No one talked about post-traumatic stress, she said. “They didn’t make a big fuss over it. You know, they just accepted life as it was.”

After graduating from high school, Warner worked for the New York Telephone Company as a long-distance operator. She first lived with an aunt and uncle in Albany and then had her own apartment on Second Street above Clinton Avenue near the Palace Theater.

She felt safe in the city and walked alone to and from work.

Her brief stint of city life ended when she married Carl Warner in 1950. The boy she had played with as a child, a year older than she, became her sweetheart during her senior year of high school.

They were married in the Lutheran Church in East Berne with a reception afterwards in the original Maple Inn.
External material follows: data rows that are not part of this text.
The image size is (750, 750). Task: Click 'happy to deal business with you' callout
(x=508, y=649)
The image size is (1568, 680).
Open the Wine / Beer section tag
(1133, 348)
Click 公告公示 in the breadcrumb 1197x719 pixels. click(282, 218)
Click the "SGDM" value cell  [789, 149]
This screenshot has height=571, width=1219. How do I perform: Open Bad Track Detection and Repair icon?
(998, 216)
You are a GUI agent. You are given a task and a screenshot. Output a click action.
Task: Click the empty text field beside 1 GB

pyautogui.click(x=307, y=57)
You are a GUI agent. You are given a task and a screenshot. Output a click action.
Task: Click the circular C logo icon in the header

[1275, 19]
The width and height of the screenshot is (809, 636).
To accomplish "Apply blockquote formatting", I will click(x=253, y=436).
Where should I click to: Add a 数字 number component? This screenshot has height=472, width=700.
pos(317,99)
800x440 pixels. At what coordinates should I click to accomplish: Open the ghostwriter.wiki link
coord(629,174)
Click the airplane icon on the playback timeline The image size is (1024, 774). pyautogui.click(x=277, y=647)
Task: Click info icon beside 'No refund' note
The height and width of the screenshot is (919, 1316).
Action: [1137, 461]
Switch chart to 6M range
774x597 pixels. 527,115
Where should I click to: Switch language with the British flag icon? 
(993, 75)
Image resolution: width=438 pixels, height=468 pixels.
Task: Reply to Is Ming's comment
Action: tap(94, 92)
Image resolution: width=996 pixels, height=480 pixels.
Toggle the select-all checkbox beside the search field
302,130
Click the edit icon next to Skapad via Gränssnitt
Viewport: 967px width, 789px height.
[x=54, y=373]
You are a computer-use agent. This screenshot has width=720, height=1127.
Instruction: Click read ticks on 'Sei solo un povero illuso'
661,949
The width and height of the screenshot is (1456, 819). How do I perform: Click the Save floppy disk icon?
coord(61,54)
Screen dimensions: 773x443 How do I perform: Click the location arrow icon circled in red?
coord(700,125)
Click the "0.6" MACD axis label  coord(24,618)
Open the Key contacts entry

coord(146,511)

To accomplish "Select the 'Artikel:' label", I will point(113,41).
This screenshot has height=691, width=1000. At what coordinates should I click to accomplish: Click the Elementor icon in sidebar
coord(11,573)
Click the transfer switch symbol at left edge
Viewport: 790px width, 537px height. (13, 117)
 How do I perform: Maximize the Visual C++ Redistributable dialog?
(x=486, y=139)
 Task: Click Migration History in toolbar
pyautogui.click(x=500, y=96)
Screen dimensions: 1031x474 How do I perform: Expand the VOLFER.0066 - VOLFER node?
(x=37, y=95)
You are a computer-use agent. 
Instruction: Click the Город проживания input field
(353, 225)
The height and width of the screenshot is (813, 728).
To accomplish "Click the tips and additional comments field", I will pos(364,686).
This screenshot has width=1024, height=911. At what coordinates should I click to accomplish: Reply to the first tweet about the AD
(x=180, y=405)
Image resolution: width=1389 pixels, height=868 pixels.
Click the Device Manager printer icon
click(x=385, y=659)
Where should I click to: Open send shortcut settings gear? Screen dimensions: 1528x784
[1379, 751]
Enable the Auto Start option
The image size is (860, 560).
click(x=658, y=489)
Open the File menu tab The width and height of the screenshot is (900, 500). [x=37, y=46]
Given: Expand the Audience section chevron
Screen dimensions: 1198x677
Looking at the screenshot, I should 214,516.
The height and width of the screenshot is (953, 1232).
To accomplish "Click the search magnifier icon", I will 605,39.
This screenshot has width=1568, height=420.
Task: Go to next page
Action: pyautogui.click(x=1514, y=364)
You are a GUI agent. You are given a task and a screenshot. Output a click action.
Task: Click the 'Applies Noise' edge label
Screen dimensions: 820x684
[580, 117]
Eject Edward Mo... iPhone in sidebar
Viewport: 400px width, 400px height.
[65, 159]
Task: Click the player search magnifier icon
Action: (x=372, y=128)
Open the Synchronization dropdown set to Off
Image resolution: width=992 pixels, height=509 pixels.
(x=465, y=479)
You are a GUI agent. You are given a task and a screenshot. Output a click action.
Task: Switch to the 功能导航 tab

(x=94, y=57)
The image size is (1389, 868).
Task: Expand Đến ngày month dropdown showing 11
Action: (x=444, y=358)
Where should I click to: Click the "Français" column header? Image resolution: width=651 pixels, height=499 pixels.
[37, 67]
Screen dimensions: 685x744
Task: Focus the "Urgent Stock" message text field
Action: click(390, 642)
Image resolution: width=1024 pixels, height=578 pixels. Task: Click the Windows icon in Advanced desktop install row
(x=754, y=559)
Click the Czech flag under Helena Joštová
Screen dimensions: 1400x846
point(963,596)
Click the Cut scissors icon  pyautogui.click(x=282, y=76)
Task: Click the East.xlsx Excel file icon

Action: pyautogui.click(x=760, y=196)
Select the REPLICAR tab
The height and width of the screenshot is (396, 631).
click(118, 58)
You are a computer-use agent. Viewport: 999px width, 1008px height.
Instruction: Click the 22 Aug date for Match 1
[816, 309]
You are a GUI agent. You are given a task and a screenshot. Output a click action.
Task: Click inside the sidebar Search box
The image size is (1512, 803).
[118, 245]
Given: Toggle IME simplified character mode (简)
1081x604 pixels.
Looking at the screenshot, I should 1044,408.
“We just had a good 54 years of marriage,” she said. “And I miss him so terribly.”

Her husband supported her work in politics. “He financed everything I did and he didn’t say I had to stay home,” she said. “The only time he said I had to stay home is when I became pregnant. I was told I wouldn’t have any children and we got pregnant and I was excited.”

Soon after their son was born, the Warners had a daughter. “I took care of my kids,” she said.

Highlights of her work in politics included invitations to the White House for presidential inaugurations. She was pleased to find the important people that she met were not “the big-shot types”; rather, they were “ordinary, real people,” Warner said.

Back home in Berne, while Warner was committed to giving residents a choice at the ballot box, she was always willing to listen to varied viewpoints and decries the current polarization.

“Some of my best friends have completely different ideas than I do, and we discuss them but we don’t get angry at each other …,” she said. “It’s fun to debate your ideas and then you might get a good idea from somebody if you listen.”